▸ **Exercise details**: Repeat the records below exactly, beginning at the first line and finishing with the line that contains "You are a computer-use agent. The image size is (1145, 984).".

### Available records ###

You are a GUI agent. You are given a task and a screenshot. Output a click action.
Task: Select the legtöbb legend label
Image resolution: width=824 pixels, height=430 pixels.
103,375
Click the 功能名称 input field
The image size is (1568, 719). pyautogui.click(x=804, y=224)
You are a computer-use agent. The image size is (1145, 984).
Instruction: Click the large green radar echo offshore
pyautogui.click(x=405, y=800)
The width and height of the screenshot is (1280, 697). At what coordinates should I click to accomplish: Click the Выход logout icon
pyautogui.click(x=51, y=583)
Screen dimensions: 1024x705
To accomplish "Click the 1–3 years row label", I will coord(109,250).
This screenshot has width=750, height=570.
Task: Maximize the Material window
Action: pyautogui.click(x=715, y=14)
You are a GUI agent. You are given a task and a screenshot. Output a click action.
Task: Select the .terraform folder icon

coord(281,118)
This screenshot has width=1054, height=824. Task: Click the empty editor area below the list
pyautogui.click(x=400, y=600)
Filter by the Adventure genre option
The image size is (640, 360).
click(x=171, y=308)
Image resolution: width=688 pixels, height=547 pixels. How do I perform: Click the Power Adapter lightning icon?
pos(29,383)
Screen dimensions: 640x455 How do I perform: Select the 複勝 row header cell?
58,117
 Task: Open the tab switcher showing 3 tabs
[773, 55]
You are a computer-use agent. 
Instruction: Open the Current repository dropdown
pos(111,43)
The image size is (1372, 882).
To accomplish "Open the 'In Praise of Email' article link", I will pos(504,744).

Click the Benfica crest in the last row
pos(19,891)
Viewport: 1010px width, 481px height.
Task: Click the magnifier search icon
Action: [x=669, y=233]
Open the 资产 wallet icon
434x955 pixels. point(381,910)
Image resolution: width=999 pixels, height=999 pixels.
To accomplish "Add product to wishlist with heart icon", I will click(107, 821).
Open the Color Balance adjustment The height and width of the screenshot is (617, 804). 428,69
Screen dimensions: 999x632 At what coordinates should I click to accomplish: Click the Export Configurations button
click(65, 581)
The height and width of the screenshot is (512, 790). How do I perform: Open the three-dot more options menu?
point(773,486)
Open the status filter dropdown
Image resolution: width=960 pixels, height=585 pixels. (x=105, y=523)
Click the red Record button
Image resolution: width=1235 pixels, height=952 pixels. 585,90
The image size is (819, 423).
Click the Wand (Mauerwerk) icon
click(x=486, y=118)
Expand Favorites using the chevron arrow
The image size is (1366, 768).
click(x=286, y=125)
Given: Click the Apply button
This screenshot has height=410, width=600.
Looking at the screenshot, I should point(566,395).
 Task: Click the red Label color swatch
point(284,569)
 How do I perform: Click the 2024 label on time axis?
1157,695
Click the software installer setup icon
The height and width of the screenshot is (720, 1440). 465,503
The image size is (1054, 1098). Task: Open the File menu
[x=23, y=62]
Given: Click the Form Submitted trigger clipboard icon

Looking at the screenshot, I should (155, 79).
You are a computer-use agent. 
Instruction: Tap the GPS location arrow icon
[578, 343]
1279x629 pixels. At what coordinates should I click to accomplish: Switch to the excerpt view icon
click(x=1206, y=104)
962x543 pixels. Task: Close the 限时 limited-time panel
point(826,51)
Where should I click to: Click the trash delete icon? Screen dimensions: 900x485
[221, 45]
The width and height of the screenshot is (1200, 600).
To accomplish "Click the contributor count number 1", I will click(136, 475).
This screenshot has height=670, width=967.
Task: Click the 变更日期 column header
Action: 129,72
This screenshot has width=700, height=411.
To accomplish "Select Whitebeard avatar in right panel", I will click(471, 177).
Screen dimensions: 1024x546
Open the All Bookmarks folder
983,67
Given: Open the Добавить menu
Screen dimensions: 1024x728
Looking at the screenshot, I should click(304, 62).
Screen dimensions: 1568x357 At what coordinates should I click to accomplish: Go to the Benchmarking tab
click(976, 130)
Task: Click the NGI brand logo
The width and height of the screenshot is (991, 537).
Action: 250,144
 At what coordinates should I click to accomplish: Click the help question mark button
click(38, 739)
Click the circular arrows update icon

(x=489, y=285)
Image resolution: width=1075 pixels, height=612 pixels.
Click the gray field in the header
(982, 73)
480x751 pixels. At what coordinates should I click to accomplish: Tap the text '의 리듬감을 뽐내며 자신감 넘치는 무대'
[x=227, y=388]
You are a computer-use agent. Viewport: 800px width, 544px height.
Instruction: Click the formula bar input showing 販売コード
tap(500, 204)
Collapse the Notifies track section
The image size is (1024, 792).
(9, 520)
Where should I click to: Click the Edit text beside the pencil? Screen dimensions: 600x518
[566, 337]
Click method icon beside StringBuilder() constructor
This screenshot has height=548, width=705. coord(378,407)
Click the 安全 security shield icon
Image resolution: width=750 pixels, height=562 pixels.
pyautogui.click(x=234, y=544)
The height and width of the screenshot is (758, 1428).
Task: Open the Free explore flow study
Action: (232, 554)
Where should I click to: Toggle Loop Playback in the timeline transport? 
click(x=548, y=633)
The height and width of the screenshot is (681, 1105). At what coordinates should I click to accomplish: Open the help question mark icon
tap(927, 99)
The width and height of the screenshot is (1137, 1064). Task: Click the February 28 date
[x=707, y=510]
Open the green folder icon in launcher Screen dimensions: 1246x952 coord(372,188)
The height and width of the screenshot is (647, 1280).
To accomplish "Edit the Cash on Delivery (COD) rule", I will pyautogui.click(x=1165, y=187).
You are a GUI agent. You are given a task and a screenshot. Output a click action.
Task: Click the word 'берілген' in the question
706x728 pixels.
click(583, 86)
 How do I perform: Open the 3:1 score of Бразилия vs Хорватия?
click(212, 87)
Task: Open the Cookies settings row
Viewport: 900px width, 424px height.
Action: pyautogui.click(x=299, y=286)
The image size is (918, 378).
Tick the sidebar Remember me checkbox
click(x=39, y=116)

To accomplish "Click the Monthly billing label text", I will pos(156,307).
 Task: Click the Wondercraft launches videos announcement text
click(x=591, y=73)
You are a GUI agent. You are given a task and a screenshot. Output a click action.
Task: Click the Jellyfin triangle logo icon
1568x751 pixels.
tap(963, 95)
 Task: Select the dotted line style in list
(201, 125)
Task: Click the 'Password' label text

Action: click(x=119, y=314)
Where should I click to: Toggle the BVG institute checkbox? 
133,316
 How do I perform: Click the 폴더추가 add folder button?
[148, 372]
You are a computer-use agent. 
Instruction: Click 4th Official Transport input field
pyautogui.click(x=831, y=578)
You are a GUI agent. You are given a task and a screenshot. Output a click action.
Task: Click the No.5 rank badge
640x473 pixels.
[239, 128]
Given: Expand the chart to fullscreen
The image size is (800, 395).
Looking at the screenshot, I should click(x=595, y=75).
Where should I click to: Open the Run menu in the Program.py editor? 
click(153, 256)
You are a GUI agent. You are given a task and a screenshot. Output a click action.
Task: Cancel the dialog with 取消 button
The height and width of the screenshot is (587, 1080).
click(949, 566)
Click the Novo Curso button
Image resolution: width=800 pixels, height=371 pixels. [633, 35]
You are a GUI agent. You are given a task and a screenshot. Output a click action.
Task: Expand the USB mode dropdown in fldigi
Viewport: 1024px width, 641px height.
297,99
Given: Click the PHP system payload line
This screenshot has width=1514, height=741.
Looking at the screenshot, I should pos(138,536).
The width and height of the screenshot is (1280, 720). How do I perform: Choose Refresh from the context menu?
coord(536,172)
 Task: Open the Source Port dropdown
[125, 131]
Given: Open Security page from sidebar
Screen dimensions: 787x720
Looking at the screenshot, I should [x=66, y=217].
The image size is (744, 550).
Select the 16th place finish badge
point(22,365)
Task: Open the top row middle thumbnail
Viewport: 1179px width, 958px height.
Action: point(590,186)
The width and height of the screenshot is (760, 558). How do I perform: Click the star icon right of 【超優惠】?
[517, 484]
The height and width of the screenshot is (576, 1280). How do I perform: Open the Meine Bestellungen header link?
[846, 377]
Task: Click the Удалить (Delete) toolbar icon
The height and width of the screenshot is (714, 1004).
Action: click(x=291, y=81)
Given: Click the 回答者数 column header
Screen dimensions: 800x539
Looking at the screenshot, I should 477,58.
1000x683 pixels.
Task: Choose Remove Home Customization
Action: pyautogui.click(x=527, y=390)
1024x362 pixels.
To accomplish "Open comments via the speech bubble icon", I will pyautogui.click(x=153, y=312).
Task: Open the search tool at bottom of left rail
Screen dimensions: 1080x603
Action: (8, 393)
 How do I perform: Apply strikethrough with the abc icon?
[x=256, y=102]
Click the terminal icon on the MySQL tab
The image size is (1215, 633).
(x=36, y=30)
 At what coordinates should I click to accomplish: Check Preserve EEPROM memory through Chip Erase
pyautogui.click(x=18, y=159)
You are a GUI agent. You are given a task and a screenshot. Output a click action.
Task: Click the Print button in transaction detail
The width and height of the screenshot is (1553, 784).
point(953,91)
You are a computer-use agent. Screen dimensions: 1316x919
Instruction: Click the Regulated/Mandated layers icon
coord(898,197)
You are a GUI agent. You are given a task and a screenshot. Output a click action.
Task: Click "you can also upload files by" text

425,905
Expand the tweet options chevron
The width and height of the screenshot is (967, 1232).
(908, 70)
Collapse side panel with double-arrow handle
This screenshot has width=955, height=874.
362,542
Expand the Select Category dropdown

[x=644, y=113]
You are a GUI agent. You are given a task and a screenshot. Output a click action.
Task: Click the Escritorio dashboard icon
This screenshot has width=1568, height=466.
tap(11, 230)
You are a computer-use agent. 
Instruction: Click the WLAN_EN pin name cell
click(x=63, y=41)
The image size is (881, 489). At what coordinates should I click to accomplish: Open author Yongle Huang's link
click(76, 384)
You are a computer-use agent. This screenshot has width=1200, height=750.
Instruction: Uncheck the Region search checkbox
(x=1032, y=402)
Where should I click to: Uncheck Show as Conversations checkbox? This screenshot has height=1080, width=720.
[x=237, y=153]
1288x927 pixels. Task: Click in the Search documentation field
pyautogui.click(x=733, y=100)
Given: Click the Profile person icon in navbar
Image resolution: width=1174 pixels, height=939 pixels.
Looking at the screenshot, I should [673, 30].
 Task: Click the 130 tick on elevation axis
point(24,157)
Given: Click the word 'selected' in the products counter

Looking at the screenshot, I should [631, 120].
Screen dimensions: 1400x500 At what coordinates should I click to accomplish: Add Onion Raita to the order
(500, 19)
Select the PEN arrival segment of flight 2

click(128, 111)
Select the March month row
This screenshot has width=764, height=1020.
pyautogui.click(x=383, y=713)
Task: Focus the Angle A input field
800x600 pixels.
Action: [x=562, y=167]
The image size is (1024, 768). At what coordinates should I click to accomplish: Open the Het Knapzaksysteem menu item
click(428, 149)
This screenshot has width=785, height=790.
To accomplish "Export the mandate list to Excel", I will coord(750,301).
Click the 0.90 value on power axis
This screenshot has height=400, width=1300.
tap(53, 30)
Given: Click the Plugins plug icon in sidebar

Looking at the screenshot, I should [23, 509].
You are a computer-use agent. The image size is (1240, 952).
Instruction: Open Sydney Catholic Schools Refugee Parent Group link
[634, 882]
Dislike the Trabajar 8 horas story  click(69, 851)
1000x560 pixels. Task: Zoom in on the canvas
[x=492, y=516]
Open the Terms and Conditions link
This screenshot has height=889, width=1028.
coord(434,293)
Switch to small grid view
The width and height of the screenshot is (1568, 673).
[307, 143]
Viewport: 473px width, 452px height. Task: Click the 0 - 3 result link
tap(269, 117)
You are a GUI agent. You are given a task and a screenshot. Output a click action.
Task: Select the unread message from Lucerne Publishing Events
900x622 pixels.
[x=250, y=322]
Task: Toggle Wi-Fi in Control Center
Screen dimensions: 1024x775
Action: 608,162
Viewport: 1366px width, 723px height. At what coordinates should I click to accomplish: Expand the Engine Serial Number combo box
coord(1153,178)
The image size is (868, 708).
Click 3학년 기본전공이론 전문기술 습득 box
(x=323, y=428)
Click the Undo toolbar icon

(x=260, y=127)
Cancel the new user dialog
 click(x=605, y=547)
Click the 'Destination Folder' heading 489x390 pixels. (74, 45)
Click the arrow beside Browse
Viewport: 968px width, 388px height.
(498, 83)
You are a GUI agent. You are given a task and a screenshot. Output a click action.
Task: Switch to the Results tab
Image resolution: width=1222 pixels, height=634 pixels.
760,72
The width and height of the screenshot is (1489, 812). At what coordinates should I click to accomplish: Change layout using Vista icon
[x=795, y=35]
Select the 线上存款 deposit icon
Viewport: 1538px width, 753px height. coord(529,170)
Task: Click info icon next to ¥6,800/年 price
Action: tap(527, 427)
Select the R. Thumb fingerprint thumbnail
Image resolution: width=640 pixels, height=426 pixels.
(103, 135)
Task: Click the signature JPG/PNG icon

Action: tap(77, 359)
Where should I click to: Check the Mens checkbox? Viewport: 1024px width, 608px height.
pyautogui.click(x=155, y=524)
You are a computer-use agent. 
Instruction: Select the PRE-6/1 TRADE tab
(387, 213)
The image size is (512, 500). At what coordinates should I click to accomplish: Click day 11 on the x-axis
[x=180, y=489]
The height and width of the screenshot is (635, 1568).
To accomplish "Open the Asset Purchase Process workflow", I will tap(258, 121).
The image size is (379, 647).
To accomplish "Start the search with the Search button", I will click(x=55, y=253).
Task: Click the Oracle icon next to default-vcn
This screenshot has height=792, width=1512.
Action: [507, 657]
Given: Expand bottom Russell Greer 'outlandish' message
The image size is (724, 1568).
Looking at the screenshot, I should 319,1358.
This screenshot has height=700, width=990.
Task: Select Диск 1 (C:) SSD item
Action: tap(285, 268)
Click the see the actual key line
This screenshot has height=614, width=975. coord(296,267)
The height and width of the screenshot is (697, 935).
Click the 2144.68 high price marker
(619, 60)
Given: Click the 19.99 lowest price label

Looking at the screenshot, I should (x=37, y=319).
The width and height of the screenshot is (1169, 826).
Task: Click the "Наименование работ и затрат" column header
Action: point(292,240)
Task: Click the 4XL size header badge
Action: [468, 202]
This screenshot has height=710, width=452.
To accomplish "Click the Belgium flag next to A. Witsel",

###

▸ **Your response**:
You are a GUI agent. You are given a task and a screenshot. Output a click action.
Task: Select the legtöbb legend label
Image resolution: width=824 pixels, height=430 pixels.
103,375
Click the 功能名称 input field
The image size is (1568, 719). pyautogui.click(x=804, y=224)
You are a computer-use agent. The image size is (1145, 984).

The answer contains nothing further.